3. **Next, let's get rid of the square root on the bottom (we call this "rationalizing"!).**
How do we get rid of that $\sqrt{3}$ on the bottom? We can multiply it by itself! Because $\sqrt{3} \times \sqrt{3}$ is just 3. But remember, whatever we do to the bottom of a fraction, we *have* to do to the top too, so the fraction's value stays the same.
So, we're going to multiply both the top and the bottom by $\sqrt{3}$.
* On the top, we have $\sqrt{5} \times \sqrt{3}$, which means we multiply the numbers inside the square roots: $\sqrt{5 \times 3} = \sqrt{15}$.
* On the bottom, we have $4\sqrt{3} \times \sqrt{3}$. We already know $\sqrt{3} \times \sqrt{3}$ is 3, so the bottom becomes $4 \times 3 = 12$.

4. **Our final, super clean answer!**
So, the whole thing simplifies to $\frac{\sqrt{15}}{12}$. See? No more square roots on the bottom, and the numbers inside the square roots are as small as they can be!

Alternative answer

Answer: $\frac{\sqrt{15}}{12}$ Explain
This is a question about simplifying square roots and rationalizing the denominator . The solving step is:

First, we want to make the bottom part of the fraction simpler. We have $\sqrt{48}$ at the bottom.
1. **Simplify $\sqrt{48}$:** I need to find if there's a perfect square number that divides 48. Let's see...
* $1 \times 48$
* $2 \times 24$
* $3 \times 16$ -- Hey, 16 is a perfect square ($4 \times 4 = 16$)!
So, $\sqrt{48}$ is the same as $\sqrt{16 \times 3}$, which can be written as $\sqrt{16} \times \sqrt{3}$.
Since $\sqrt{16}$ is 4, then $\sqrt{48}$ becomes $4\sqrt{3}$.

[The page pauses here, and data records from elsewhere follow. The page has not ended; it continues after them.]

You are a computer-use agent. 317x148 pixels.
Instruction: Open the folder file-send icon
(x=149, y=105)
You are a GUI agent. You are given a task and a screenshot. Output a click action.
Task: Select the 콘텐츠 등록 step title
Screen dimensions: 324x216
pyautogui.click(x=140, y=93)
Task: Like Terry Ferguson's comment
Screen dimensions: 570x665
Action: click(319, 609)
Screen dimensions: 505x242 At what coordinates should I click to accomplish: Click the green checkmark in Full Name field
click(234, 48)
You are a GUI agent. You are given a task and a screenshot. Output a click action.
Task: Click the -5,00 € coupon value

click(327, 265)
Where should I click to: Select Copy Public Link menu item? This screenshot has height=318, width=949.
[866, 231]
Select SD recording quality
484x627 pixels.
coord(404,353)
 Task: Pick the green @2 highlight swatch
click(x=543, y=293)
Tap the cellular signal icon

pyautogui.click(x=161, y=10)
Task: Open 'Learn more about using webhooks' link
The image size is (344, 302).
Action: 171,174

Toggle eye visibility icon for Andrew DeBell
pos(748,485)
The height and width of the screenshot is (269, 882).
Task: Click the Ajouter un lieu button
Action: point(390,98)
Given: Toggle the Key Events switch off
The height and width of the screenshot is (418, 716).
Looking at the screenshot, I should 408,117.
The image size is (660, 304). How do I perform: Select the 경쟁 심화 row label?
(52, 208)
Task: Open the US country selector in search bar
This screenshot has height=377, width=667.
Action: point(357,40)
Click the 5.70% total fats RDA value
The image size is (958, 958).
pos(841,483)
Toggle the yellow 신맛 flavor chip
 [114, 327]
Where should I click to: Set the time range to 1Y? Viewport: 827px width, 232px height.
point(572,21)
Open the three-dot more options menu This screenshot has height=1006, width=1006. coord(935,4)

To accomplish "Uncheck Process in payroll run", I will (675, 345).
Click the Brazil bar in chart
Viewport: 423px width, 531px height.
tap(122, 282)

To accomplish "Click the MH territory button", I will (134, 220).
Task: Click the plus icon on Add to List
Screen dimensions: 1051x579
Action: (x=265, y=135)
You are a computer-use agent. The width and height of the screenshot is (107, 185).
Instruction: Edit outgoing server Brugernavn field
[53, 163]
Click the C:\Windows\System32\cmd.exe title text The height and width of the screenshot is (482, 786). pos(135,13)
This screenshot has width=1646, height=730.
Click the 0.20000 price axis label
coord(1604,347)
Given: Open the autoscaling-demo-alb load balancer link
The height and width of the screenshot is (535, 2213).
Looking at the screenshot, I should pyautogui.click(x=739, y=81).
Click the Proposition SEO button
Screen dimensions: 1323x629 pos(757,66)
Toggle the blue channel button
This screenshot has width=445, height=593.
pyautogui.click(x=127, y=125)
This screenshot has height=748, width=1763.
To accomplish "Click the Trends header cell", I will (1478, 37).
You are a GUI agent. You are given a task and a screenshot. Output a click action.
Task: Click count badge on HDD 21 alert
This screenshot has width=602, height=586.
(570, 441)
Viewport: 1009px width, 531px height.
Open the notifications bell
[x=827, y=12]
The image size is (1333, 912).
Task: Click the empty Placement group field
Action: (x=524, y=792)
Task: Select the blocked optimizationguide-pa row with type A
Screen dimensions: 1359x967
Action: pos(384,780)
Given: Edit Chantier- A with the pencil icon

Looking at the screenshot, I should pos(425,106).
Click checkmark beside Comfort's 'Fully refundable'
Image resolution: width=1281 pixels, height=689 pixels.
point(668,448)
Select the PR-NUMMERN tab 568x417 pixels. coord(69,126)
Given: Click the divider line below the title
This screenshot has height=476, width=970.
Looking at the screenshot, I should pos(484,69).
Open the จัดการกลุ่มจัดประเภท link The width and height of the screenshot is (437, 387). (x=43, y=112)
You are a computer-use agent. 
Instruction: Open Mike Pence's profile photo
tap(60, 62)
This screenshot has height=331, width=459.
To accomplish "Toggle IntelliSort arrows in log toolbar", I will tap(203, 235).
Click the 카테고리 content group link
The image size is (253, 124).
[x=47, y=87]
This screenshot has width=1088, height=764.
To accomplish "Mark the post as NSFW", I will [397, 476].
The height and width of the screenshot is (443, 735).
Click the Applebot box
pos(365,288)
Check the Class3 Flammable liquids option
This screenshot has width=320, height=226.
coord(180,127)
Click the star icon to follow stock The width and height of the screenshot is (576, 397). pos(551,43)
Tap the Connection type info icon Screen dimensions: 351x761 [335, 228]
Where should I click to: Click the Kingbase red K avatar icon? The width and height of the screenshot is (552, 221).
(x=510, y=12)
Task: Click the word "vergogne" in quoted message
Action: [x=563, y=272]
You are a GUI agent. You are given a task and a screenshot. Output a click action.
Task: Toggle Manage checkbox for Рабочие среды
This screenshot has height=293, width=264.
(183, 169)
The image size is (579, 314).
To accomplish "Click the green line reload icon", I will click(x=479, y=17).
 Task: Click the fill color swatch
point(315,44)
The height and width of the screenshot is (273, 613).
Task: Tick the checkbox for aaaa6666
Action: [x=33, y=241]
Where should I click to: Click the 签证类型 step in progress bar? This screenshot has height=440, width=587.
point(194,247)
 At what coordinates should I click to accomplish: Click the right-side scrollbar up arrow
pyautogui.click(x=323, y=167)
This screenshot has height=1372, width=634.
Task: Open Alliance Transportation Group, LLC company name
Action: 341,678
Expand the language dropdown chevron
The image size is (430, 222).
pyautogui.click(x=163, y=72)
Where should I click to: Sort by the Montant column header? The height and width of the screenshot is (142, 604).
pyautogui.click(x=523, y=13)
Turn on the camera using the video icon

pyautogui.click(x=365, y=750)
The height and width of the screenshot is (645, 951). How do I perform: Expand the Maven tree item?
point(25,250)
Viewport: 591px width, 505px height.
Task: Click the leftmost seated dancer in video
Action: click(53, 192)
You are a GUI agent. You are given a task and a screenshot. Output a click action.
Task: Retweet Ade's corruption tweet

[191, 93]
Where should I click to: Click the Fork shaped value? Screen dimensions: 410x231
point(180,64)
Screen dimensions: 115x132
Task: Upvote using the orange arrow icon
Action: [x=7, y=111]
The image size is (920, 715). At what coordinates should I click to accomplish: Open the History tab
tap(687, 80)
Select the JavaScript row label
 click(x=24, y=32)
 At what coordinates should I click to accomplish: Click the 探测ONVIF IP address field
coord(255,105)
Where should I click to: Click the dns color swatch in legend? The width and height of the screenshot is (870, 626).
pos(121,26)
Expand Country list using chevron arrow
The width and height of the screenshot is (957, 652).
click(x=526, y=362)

2. **Rewrite the fraction:** Now our fraction looks like $\frac{\sqrt{5}}{4\sqrt{3}}$.

3. **Get rid of the radical at the bottom (rationalize the denominator):** It's like a math rule that we usually don't want a square root in the bottom of a fraction. To get rid of the $\sqrt{3}$ at the bottom, we can multiply both the top and the bottom of the fraction by $\sqrt{3}$. It's like multiplying by 1, so we don't change the value!
$\frac{\sqrt{5}}{4\sqrt{3}} \times \frac{\sqrt{3}}{\sqrt{3}}$

4. **Multiply the tops and the bottoms:**
* For the top (numerator): $\sqrt{5} \times \sqrt{3} = \sqrt{5 \times 3} = \sqrt{15}$.
* For the bottom (denominator): $4\sqrt{3} \times \sqrt{3} = 4 \times (\sqrt{3} \times \sqrt{3}) = 4 \times 3 = 12$.

5. **Put it all together:** So, the simplified fraction is $\frac{\sqrt{15}}{12}$.